Question

In Exercises 55-66, find the exact value of the expression. (Hint:Sketch a right triangle.) $$cos(tan^{-1}\ 2)$$

Answer

**step1** Understanding the expression

The problem asks us to find the exact value of the expression $$cos(tan^{-1}\ 2)$$. First, we need to understand what $$tan^{-1}\ 2$$ means. It represents an angle whose tangent is 2.

**step2** Visualizing with a right triangle

The tangent of an angle in a right triangle is defined as the ratio of the length of the side opposite the angle to the length of the side adjacent to the angle.
Since the tangent of our angle is 2, we can think of 2 as the fraction $$\frac{2}{1}$$.
This means that for our angle, the length of the side opposite to it is 2 units, and the length of the side adjacent to it is 1 unit. We can sketch a right triangle with these side lengths.

**step3** Finding the length of the hypotenuse

In a right triangle, we can find the length of the third side (the hypotenuse, which is the side opposite the right angle) using the Pythagorean theorem. The Pythagorean theorem states that the square of the hypotenuse is equal to the sum of the squares of the other two sides.
Let the hypotenuse be 'h'.
We have:
$$h^2 = (\text{opposite side})^2 + (\text{adjacent side})^2$$
$$h^2 = 2^2 + 1^2$$
$$h^2 = 4 + 1$$
$$h^2 = 5$$
To find 'h', we take the square root of 5:
$$h = \sqrt{5}$$
So, the hypotenuse of our triangle is $$\sqrt{5}$$ units long.

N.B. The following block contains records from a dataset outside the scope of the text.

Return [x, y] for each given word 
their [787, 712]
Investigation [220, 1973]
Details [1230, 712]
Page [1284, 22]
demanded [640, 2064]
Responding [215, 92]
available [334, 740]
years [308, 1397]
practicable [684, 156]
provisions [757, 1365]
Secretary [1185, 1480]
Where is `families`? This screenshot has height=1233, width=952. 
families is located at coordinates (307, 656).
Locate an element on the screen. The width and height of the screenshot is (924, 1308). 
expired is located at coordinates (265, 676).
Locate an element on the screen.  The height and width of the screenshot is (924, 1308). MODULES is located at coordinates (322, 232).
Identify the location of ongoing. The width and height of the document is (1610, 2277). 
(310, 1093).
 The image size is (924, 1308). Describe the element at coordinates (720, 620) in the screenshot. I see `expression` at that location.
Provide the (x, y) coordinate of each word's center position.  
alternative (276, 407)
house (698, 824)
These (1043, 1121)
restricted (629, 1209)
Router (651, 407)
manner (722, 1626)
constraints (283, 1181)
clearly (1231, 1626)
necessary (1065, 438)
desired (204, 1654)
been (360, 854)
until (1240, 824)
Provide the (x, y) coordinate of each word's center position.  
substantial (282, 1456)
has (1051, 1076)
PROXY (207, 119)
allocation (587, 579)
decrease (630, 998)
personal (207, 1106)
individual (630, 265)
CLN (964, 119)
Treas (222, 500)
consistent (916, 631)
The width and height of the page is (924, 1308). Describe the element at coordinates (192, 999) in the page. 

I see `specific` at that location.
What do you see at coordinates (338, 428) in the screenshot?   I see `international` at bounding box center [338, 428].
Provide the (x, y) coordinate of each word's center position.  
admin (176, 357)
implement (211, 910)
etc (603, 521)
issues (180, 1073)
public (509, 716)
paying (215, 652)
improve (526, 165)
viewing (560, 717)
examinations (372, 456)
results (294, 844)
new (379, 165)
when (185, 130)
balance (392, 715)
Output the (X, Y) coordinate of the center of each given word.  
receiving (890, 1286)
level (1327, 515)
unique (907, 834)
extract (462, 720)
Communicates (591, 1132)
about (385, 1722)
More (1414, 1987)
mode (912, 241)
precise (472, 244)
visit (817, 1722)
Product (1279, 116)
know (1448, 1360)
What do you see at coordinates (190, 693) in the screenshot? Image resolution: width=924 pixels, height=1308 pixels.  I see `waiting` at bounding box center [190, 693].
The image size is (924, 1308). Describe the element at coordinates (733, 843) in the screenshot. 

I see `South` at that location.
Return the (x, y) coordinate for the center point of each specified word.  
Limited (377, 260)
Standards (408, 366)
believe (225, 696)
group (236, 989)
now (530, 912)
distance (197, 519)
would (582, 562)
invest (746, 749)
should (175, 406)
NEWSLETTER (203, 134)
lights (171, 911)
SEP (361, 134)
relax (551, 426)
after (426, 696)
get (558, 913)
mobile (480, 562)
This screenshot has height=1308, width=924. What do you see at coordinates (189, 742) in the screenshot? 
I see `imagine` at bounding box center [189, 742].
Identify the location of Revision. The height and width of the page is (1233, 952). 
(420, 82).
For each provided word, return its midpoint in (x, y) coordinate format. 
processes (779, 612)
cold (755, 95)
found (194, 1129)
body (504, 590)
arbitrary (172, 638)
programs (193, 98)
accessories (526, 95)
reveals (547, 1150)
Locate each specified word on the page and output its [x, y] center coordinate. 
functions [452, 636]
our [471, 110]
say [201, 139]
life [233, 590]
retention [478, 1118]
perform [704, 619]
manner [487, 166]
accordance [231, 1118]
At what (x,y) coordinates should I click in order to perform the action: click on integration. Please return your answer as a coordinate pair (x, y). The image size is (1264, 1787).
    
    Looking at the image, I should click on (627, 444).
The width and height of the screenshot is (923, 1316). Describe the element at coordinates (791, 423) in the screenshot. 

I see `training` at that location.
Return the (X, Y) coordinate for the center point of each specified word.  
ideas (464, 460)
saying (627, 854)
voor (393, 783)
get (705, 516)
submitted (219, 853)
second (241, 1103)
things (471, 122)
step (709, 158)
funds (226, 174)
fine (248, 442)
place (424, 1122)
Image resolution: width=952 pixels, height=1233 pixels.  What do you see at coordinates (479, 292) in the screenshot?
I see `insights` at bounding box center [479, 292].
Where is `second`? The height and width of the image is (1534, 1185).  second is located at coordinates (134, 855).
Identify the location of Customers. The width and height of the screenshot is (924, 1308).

**step4** Calculating the cosine of the angle

Now that we know the lengths of all three sides of our right triangle (opposite = 2, adjacent = 1, hypotenuse = $$\sqrt{5}$$), we can find the cosine of the angle.
The cosine of an angle in a right triangle is defined as the ratio of the length of the side adjacent to the angle to the length of the hypotenuse.
So, the cosine of our angle is:
$$cos(\text{angle}) = \frac{\text{adjacent}}{\text{hypotenuse}}$$
$$cos(\text{angle}) = \frac{1}{\sqrt{5}}$$

**step5** Rationalizing the denominator

It is standard mathematical practice to rationalize the denominator, which means removing any square roots from the denominator of a fraction. We can do this by multiplying both the numerator and the denominator by $$\sqrt{5}$$.
$$\frac{1}{\sqrt{5}} \times \frac{\sqrt{5}}{\sqrt{5}} = \frac{1 \times \sqrt{5}}{\sqrt{5} \times \sqrt{5}} = \frac{\sqrt{5}}{5}$$
Therefore, the exact value of the expression $$cos(tan^{-1}\ 2)$$ is $$\frac{\sqrt{5}}{5}$$.